*Saved data entries*:
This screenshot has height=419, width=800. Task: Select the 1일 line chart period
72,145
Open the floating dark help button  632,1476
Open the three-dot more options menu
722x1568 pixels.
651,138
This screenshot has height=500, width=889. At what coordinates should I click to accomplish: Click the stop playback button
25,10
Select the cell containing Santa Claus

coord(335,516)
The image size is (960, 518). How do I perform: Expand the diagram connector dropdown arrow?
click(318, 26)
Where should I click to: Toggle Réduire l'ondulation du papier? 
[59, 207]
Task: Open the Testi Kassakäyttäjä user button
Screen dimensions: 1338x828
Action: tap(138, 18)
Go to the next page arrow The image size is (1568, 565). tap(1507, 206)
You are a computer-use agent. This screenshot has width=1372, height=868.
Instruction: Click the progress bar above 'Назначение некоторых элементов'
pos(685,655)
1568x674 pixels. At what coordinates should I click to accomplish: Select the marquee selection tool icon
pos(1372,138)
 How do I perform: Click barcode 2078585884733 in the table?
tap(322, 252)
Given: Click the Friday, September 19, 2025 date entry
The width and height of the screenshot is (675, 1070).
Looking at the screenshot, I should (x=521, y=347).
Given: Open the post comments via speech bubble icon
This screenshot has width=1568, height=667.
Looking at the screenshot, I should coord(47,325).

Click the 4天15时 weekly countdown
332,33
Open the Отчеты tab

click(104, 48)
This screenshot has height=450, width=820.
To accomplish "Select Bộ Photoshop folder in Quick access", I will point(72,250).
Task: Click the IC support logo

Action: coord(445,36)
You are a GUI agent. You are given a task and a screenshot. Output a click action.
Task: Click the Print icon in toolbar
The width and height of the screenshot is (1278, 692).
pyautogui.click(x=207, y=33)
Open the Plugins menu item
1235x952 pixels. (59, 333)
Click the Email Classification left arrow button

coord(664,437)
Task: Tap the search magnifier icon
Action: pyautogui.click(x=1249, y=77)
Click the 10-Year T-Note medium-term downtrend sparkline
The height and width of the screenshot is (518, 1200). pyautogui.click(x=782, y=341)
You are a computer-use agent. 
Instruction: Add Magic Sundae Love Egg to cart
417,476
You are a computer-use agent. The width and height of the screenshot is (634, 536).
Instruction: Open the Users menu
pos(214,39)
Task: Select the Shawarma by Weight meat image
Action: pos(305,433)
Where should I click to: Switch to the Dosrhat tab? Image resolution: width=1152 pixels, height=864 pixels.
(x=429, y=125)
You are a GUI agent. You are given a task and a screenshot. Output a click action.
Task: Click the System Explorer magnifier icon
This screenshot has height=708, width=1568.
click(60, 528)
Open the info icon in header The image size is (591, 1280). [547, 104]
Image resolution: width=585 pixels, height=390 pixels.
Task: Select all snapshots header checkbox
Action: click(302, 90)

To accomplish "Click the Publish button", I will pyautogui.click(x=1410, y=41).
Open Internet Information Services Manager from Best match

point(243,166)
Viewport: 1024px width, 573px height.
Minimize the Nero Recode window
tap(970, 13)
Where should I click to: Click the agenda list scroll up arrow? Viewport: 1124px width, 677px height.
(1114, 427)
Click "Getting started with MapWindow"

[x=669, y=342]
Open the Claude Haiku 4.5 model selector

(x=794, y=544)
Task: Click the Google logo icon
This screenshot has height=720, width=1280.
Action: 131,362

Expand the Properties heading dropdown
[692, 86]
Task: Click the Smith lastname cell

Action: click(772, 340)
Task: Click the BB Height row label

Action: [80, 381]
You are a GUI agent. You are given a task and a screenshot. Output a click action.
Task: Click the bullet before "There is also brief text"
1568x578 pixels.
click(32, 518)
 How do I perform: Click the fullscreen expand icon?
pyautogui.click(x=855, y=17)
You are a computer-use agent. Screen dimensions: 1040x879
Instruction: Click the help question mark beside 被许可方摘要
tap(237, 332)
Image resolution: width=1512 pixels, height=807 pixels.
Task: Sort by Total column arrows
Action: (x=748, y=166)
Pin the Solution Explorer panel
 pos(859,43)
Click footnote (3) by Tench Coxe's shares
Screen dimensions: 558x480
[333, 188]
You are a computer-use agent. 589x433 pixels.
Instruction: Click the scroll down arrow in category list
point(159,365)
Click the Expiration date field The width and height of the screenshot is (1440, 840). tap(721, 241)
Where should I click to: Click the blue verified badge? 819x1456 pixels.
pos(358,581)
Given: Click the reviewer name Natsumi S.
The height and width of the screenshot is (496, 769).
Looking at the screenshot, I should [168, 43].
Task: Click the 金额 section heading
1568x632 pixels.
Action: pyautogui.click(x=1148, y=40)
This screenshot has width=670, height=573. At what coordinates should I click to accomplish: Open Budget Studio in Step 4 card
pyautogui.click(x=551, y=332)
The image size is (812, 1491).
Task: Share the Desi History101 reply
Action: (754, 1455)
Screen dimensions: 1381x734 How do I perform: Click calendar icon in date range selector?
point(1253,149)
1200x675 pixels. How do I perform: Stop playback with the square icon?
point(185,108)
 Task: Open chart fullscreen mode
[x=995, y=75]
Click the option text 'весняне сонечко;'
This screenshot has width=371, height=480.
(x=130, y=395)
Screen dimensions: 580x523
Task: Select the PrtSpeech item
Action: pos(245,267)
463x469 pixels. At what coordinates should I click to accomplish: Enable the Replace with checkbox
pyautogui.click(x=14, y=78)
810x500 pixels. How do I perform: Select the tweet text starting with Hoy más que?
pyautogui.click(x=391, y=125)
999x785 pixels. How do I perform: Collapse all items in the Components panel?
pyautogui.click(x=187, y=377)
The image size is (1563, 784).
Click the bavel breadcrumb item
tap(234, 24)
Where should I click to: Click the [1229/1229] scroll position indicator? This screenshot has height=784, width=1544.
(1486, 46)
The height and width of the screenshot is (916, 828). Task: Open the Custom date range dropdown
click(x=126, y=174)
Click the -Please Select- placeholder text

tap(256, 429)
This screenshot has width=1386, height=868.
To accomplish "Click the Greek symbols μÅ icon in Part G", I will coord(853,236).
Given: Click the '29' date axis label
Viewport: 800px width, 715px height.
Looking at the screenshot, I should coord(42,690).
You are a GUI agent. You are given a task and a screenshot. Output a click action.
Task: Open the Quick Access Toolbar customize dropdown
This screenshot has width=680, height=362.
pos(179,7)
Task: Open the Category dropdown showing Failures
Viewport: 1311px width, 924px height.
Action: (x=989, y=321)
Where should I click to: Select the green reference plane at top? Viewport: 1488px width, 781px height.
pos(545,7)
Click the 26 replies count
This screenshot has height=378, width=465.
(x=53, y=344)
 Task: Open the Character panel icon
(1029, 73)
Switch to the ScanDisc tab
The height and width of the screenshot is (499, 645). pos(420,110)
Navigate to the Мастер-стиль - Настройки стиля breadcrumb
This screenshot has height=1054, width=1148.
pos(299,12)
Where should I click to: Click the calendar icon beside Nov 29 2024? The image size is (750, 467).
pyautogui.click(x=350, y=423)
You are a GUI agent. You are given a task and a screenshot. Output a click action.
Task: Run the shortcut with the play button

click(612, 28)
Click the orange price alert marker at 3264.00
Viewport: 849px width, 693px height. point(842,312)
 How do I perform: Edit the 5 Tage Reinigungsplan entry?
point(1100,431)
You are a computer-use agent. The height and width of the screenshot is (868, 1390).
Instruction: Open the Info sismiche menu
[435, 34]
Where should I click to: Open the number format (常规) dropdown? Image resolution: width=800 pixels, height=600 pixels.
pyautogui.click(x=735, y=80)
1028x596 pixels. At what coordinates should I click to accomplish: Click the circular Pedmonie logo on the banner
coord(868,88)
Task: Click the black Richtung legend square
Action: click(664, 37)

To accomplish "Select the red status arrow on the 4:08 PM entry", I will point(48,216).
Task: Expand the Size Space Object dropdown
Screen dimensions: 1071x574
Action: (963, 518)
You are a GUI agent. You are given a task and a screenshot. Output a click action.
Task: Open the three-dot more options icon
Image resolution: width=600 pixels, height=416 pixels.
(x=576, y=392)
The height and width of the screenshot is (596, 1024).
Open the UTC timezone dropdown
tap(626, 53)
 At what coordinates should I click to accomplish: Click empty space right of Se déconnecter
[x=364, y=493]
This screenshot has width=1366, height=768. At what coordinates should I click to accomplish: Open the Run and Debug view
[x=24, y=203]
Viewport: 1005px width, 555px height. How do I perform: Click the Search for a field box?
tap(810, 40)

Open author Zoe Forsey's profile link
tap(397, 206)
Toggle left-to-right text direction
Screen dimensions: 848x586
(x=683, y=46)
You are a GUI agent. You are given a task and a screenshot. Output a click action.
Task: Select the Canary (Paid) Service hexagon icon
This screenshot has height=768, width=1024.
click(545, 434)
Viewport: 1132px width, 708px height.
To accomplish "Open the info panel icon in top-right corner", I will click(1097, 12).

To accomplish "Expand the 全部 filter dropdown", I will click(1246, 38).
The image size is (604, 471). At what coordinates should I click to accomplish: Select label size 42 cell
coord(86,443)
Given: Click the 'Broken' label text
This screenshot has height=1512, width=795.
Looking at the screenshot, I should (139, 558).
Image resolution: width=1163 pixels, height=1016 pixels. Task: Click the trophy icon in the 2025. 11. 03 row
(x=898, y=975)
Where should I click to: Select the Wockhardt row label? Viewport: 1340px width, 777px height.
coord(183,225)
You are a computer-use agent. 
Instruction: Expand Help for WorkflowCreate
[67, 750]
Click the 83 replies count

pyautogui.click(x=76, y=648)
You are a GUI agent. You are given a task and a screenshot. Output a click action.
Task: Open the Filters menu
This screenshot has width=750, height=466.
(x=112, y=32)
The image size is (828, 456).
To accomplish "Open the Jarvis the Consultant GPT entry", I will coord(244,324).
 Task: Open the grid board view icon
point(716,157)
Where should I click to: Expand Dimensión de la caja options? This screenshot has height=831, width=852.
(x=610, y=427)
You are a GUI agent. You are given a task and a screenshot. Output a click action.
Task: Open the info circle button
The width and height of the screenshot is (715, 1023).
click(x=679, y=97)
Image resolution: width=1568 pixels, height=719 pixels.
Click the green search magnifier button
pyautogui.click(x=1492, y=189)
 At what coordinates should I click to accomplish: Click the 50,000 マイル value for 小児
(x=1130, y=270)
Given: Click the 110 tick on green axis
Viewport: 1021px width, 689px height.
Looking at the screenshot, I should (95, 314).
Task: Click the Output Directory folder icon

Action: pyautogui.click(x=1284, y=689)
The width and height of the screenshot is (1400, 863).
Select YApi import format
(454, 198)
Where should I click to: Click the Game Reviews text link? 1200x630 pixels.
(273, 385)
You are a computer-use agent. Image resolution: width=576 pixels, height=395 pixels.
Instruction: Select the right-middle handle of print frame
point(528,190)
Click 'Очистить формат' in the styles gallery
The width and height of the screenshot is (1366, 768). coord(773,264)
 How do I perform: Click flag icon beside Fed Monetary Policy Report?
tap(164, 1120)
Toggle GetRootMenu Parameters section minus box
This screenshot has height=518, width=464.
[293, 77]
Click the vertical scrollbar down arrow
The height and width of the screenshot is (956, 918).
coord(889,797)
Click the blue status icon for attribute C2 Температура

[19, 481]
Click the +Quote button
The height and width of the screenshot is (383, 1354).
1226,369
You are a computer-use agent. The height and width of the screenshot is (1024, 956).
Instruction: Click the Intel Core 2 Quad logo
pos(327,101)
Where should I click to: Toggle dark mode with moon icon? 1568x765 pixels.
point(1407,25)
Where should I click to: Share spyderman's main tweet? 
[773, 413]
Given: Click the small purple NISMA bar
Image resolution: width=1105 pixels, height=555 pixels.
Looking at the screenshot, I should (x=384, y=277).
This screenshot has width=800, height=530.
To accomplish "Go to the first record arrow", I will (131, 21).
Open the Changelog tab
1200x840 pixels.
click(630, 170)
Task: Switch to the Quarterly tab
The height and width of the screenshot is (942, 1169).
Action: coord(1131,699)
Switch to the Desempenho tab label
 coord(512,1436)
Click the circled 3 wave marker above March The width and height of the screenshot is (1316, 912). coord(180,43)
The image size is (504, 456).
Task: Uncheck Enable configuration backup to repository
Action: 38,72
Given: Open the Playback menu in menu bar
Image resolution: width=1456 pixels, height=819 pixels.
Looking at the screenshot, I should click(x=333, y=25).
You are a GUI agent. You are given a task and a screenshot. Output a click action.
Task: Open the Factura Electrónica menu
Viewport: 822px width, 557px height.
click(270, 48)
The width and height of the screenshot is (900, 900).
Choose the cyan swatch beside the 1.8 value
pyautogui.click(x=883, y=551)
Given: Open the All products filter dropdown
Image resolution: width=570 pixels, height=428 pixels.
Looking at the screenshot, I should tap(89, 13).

*What the exercise asks*: Reproduce exactly the lines from the beginning of the entries above up to and including the line that contains "This screenshot has height=450, width=820.".

*Exercise answer*:
This screenshot has height=419, width=800. Task: Select the 1일 line chart period
72,145
Open the floating dark help button  632,1476
Open the three-dot more options menu
722x1568 pixels.
651,138
This screenshot has height=500, width=889. At what coordinates should I click to accomplish: Click the stop playback button
25,10
Select the cell containing Santa Claus

coord(335,516)
The image size is (960, 518). How do I perform: Expand the diagram connector dropdown arrow?
click(318, 26)
Where should I click to: Toggle Réduire l'ondulation du papier? 
[59, 207]
Task: Open the Testi Kassakäyttäjä user button
Screen dimensions: 1338x828
Action: tap(138, 18)
Go to the next page arrow The image size is (1568, 565). tap(1507, 206)
You are a computer-use agent. This screenshot has width=1372, height=868.
Instruction: Click the progress bar above 'Назначение некоторых элементов'
pos(685,655)
1568x674 pixels. At what coordinates should I click to accomplish: Select the marquee selection tool icon
pos(1372,138)
 How do I perform: Click barcode 2078585884733 in the table?
tap(322, 252)
Given: Click the Friday, September 19, 2025 date entry
The width and height of the screenshot is (675, 1070).
Looking at the screenshot, I should (x=521, y=347).
Given: Open the post comments via speech bubble icon
This screenshot has width=1568, height=667.
Looking at the screenshot, I should coord(47,325).

Click the 4天15时 weekly countdown
332,33
Open the Отчеты tab

click(104, 48)
This screenshot has height=450, width=820.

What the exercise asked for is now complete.